_Direction_. How many lines in the entries below contain the word "resolution"? Reply with the number only.

_Extracted information_.
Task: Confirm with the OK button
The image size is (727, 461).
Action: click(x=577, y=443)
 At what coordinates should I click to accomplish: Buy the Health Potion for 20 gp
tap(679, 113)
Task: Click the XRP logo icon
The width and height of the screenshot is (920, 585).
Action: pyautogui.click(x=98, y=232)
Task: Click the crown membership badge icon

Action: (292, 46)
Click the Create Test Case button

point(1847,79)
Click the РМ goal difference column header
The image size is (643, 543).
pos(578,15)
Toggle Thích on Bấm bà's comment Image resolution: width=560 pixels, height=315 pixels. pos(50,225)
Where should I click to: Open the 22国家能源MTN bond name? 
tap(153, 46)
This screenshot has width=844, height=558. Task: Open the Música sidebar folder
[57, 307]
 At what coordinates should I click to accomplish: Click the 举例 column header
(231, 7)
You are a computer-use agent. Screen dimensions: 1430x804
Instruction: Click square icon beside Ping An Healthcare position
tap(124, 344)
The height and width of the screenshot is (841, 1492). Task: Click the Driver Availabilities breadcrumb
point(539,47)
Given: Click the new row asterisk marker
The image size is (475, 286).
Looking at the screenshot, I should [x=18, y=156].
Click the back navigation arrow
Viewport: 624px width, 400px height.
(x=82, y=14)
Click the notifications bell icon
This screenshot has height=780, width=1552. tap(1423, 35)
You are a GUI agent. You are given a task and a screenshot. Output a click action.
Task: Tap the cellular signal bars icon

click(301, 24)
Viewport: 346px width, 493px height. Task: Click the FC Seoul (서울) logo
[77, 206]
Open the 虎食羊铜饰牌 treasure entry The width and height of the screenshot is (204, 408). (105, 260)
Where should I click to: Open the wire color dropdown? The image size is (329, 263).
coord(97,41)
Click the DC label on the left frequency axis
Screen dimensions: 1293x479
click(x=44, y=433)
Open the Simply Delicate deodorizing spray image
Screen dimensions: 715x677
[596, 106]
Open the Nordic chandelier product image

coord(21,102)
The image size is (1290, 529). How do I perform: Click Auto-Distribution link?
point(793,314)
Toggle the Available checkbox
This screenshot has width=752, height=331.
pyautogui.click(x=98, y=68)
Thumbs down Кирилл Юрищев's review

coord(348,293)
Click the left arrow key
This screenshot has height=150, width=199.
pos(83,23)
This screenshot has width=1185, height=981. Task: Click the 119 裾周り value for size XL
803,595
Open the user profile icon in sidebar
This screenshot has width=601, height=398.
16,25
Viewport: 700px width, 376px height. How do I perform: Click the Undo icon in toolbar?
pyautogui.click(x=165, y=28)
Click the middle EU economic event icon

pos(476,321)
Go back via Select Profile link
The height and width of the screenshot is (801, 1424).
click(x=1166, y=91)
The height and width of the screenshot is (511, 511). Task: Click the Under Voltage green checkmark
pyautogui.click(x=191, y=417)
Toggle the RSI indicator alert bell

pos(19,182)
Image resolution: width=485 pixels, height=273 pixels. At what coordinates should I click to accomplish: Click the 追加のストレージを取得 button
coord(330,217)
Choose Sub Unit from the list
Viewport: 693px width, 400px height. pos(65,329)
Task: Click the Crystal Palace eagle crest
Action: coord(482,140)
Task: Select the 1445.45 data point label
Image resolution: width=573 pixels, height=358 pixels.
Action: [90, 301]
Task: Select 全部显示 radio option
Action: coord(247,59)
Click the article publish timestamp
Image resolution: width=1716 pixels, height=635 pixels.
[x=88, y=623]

_Correct output_. 4